Answer

**step1** Understanding the problem and identifying given information

The problem asks for two forms of equations for a line in three-dimensional space: the vector equation and the Cartesian equation.
To define a line, we need two pieces of information: a point that the line passes through and a direction vector that the line is parallel to.
From the problem statement, we are given:
1. The line passes through a point with position vector $$\vec{a} = 2\widehat i-\widehat j+\widehat k$$. This will serve as our known point on the line.
2. The line is parallel to the line joining two other points: $$P_1 = -\widehat i+4\widehat j+\widehat k$$ and $$P_2 = \widehat i+2\widehat j+2\widehat k$$. The vector connecting these two points will give us the direction vector for our line.

**step2** Determining the direction vector of the line

The direction vector of our line, let's call it $$\vec{b}$$, is parallel to the line segment connecting $$P_1$$ and $$P_2$$. Therefore, we can find $$\vec{b}$$ by calculating the vector from $$P_1$$ to $$P_2$$.
The vector $$\vec{b}$$ is calculated as the difference between the position vector of $$P_2$$ and the position vector of $$P_1$$:
$$\vec{b} = \vec{P_2} - \vec{P_1}$$
Substitute the given position vectors:
$$\vec{b} = (\widehat i+2\widehat j+2\widehat k) - (-\widehat i+4\widehat j+\widehat k)$$
Now, we subtract the corresponding components:
For the $$\widehat i$$ component: $$1 - (-1) = 1 + 1 = 2$$
For the $$\widehat j$$ component: $$2 - 4 = -2$$
For the $$\widehat k$$ component: $$2 - 1 = 1$$
Thus, the direction vector is $$\vec{b} = 2\widehat i - 2\widehat j + \widehat k$$.

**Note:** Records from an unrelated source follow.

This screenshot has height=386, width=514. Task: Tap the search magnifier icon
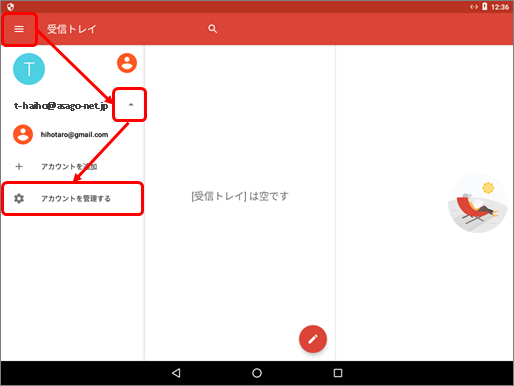coord(212,29)
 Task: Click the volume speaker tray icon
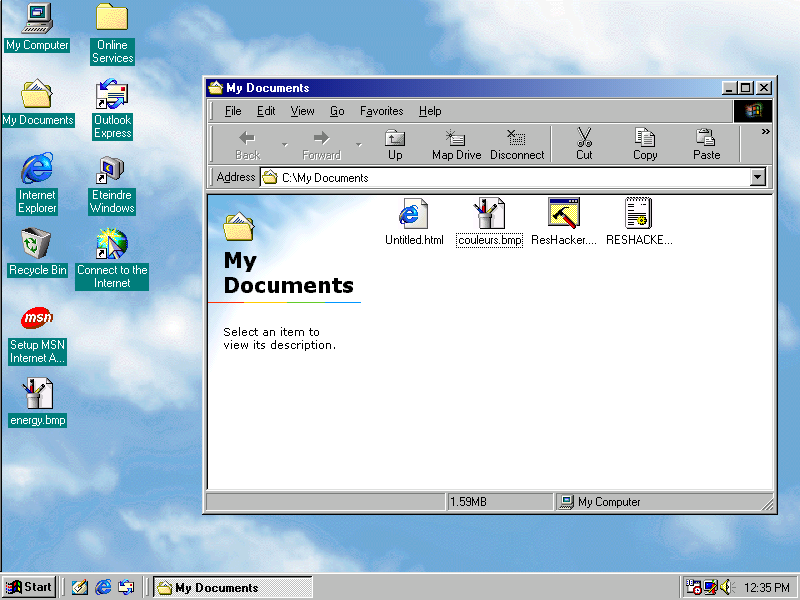(727, 587)
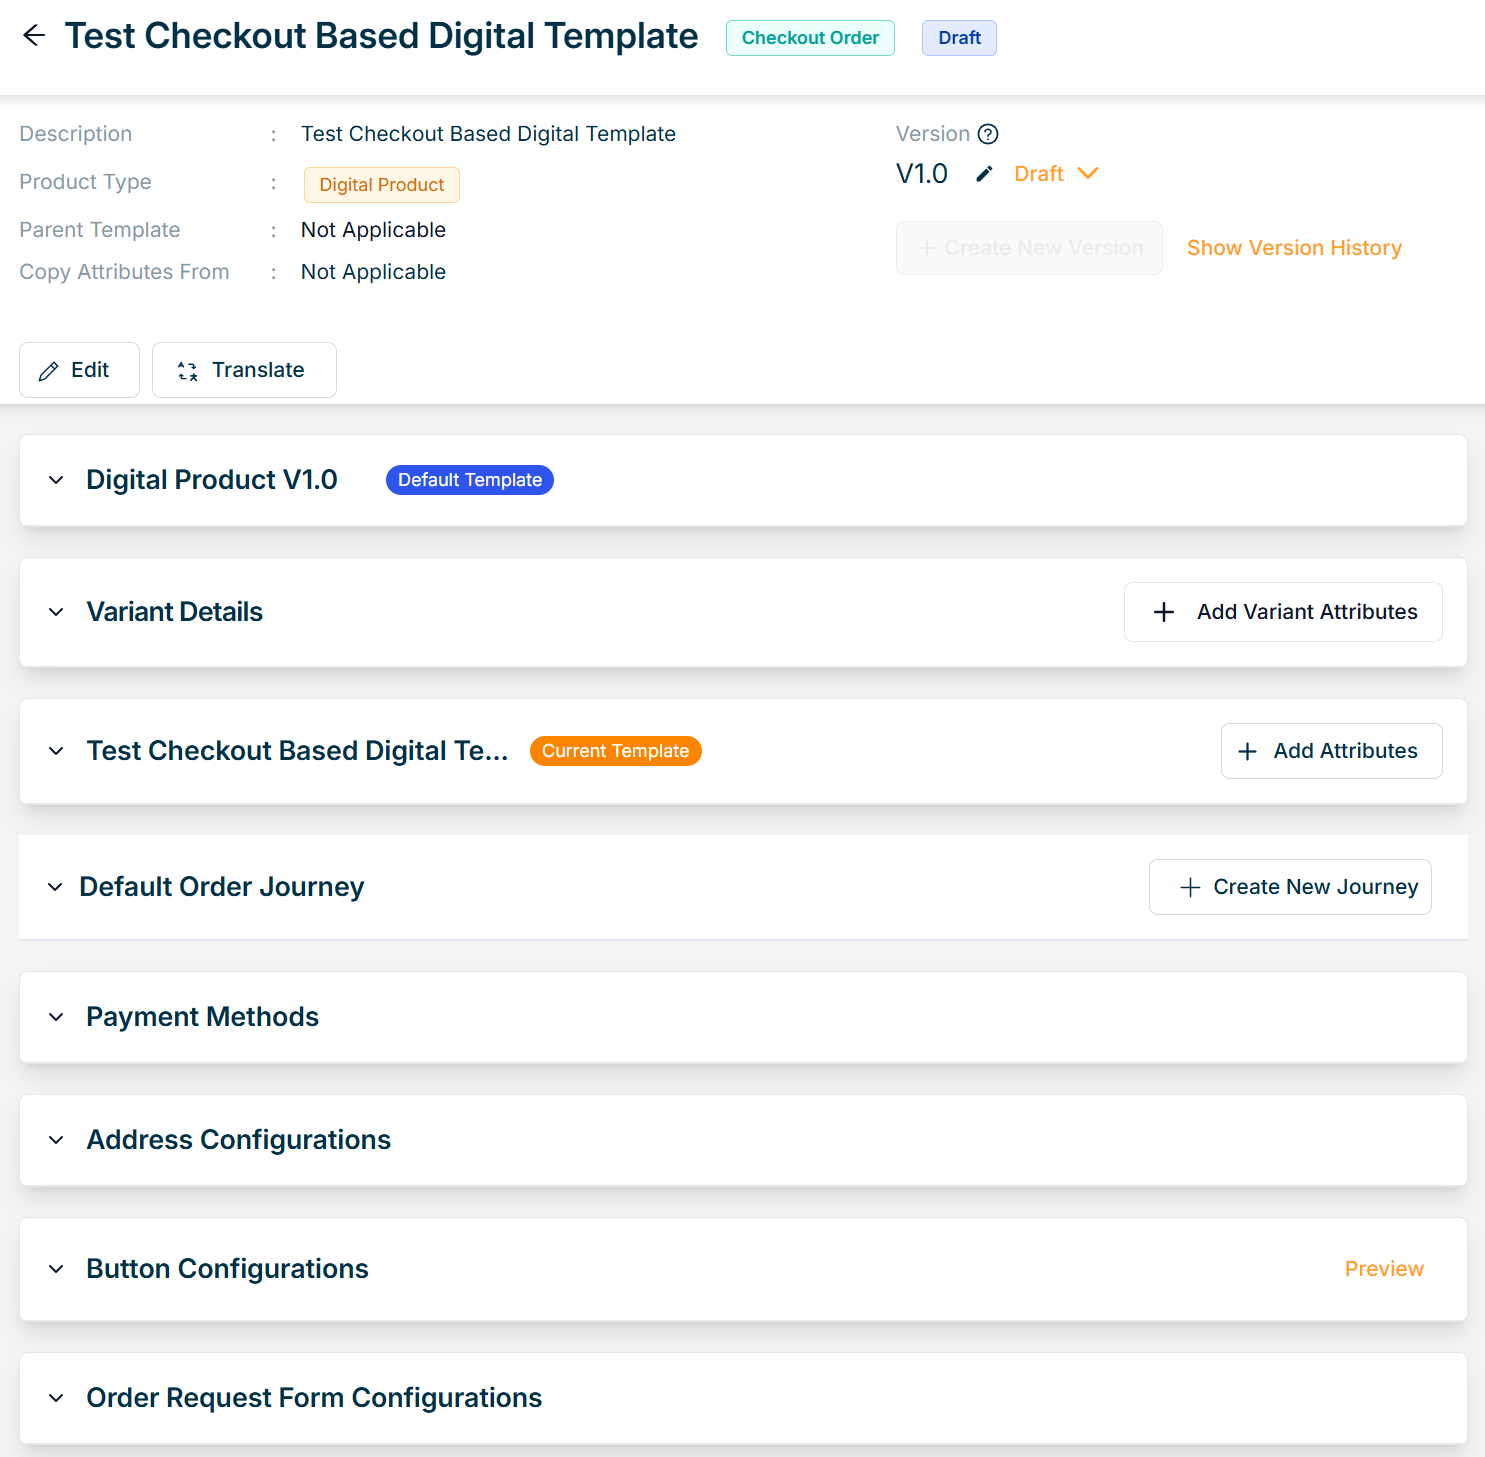Image resolution: width=1485 pixels, height=1457 pixels.
Task: Click Add Variant Attributes button
Action: point(1283,612)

**step3** Formulating the vector equation of the line

The general vector equation of a line passing through a point with position vector $$\vec{a}$$ and parallel to a direction vector $$\vec{b}$$ is given by:
$$\vec{r} = \vec{a} + t\vec{b}$$
where $$\vec{r}$$ is the position vector of any point on the line, and $$t$$ is a scalar parameter.
Substitute the known position vector $$\vec{a} = 2\widehat i-\widehat j+\widehat k$$ and the calculated direction vector $$\vec{b} = 2\widehat i - 2\widehat j + \widehat k$$ into the general equation:
$$\vec{r} = (2\widehat i-\widehat j+\widehat k) + t(2\widehat i - 2\widehat j + \widehat k)$$
This is the vector equation of the line.

**step4** Formulating the Cartesian equation of the line

To find the Cartesian equation of the line, we represent the position vector $$\vec{r}$$ as $$x\widehat i + y\widehat j + z\widehat k$$.
Substitute this into the vector equation:
$$x\widehat i + y\widehat j + z\widehat k = (2\widehat i-\widehat j+\widehat k) + t(2\widehat i - 2\widehat j + \widehat k)$$
Distribute the scalar parameter $$t$$ and combine the components on the right side:
$$x\widehat i + y\widehat j + z\widehat k = (2 + 2t)\widehat i + (-1 - 2t)\widehat j + (1 + t)\widehat k$$
Now, equate the corresponding components on both sides:
$$x = 2 + 2t \quad \quad \quad (1)$$
$$y = -1 - 2t \quad \quad \quad (2)$$
$$z = 1 + t \quad \quad \quad (3)$$
From each of these equations, we can express the parameter $$t$$:
From equation (1): $$x - 2 = 2t \Rightarrow t = \frac{x - 2}{2}$$
From equation (2): $$y + 1 = -2t \Rightarrow t = \frac{y + 1}{-2}$$
From equation (3): $$z - 1 = t \Rightarrow t = \frac{z - 1}{1}$$
Since all these expressions are equal to the same parameter $$t$$, we can set them equal to each other to obtain the Cartesian equation of the line:
$$\frac{x - 2}{2} = \frac{y + 1}{-2} = \frac{z - 1}{1}$$
This is the Cartesian equation of the line.